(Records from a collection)
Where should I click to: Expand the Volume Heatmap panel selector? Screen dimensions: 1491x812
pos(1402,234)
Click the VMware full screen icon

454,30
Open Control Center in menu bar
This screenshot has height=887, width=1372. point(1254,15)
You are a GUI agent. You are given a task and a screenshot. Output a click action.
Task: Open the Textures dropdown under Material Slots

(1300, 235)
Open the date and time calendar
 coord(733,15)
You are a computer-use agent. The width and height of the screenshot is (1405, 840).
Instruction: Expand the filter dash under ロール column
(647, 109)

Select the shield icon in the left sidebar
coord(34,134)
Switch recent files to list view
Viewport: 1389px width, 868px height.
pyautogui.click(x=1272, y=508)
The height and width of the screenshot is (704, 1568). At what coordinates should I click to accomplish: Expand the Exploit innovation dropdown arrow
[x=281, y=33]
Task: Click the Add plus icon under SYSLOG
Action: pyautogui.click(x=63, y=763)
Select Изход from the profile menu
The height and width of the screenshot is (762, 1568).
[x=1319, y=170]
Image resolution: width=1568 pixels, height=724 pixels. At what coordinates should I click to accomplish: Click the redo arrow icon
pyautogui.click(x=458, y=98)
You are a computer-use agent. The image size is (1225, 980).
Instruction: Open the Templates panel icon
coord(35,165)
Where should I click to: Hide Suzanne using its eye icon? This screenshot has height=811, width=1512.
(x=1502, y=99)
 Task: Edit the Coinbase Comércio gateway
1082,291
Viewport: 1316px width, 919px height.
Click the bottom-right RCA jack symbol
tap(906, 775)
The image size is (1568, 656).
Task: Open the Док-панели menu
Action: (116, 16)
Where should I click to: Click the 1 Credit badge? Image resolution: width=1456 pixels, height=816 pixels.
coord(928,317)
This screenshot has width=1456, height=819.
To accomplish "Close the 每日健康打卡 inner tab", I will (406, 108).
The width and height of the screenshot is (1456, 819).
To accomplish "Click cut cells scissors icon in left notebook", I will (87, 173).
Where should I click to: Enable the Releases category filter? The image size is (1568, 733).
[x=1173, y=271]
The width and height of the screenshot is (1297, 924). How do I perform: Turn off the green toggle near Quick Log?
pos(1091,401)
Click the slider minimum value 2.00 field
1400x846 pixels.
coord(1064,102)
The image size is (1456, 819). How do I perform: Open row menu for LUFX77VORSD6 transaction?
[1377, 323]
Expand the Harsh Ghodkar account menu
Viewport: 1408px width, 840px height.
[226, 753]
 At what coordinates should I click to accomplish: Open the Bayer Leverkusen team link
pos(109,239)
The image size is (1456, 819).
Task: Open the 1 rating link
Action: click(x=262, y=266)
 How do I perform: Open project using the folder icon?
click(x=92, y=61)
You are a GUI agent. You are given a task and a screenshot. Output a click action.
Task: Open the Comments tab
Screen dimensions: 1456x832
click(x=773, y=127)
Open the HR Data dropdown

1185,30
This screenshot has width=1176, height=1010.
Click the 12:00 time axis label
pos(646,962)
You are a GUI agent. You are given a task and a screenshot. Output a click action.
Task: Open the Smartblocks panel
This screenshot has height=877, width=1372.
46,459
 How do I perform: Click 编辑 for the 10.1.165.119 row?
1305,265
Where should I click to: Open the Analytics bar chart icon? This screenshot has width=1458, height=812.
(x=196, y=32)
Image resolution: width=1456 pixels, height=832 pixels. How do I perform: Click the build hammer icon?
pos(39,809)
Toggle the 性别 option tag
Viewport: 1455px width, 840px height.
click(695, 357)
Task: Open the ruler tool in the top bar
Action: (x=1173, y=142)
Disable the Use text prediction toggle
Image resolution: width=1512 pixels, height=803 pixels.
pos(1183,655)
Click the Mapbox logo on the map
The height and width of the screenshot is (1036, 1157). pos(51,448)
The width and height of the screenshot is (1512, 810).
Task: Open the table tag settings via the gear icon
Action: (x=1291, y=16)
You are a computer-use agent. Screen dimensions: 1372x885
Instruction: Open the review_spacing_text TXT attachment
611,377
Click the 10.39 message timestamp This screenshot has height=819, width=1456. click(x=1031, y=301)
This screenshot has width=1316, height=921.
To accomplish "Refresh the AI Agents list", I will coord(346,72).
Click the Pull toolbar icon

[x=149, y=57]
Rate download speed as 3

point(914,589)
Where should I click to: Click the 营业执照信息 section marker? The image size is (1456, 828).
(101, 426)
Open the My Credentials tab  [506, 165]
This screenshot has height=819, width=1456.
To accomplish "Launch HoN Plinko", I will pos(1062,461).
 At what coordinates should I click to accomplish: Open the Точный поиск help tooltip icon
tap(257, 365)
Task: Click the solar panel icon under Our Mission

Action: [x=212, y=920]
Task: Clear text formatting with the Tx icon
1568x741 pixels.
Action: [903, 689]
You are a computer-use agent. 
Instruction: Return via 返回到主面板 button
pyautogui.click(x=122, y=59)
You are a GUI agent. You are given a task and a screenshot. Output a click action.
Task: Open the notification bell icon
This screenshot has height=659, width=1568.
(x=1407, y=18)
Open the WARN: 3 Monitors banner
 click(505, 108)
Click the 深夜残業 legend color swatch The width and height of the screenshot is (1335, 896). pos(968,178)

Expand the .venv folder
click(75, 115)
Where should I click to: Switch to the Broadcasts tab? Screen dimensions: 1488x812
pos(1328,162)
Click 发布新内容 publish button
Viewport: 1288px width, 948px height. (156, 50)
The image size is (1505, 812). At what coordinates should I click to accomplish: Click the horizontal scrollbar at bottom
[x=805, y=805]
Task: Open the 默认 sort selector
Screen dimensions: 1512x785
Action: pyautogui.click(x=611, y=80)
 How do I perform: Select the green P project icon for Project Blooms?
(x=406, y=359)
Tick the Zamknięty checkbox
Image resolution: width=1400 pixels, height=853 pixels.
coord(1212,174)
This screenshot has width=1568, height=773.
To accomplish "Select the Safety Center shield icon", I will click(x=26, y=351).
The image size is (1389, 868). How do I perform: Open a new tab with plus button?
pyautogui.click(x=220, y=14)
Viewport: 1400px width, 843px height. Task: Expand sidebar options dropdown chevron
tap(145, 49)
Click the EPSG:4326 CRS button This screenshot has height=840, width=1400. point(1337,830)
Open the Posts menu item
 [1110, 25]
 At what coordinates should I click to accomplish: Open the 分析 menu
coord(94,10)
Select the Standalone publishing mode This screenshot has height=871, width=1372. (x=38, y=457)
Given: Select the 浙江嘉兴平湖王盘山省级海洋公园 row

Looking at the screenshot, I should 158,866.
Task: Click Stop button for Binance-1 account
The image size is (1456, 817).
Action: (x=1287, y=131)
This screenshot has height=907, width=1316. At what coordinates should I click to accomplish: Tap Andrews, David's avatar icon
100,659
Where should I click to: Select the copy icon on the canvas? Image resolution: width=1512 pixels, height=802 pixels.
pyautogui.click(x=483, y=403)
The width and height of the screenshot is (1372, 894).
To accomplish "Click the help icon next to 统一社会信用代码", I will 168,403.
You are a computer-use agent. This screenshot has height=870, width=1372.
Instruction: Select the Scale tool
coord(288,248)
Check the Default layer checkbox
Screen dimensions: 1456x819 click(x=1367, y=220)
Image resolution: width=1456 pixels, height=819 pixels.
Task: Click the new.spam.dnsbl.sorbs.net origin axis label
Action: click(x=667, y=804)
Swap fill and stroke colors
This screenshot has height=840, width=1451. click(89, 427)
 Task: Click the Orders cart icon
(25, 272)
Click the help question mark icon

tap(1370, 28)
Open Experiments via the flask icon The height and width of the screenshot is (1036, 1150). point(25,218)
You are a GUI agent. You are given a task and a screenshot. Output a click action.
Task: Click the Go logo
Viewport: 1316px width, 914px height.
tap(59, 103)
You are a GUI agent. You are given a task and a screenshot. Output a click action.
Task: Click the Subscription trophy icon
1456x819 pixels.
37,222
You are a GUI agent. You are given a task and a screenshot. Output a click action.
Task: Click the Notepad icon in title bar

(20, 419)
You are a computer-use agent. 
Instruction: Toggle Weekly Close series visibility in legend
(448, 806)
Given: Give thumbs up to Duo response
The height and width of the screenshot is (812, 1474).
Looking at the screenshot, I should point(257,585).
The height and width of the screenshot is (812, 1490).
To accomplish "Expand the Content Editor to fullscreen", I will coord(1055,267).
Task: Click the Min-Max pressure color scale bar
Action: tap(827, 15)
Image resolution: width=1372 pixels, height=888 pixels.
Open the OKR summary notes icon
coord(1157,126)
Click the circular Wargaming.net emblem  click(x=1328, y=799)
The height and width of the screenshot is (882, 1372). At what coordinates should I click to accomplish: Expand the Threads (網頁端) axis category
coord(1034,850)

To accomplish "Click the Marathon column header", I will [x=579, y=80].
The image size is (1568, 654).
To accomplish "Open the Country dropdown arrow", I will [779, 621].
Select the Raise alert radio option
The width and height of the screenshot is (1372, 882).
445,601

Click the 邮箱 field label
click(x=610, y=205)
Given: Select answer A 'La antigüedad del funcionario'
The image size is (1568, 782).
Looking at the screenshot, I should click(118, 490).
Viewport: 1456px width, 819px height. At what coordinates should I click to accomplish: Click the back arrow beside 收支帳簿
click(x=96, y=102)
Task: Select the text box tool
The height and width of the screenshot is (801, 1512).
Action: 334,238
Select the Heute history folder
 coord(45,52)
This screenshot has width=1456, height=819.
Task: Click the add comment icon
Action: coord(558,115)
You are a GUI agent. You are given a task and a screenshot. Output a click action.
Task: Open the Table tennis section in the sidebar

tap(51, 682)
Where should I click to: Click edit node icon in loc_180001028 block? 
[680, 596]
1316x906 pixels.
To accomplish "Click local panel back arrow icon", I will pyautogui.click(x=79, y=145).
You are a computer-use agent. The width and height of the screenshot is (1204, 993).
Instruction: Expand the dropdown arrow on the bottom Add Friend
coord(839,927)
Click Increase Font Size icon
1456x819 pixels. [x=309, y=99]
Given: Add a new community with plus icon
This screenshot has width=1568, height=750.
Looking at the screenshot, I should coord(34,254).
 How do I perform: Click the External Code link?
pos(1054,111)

Task instructions>
Every line with "computer" in it should be copied from the entries above.

Response area>
You are a computer-use agent. The width and height of the screenshot is (1405, 840).
You are a computer-use agent. The image size is (1225, 980).
You are a computer-use agent. Screen dimensions: 1372x885
You are a computer-use agent. 
You are a computer-use agent. This screenshot has height=870, width=1372.
You are a computer-use agent. 
You are a computer-use agent. The width and height of the screenshot is (1204, 993).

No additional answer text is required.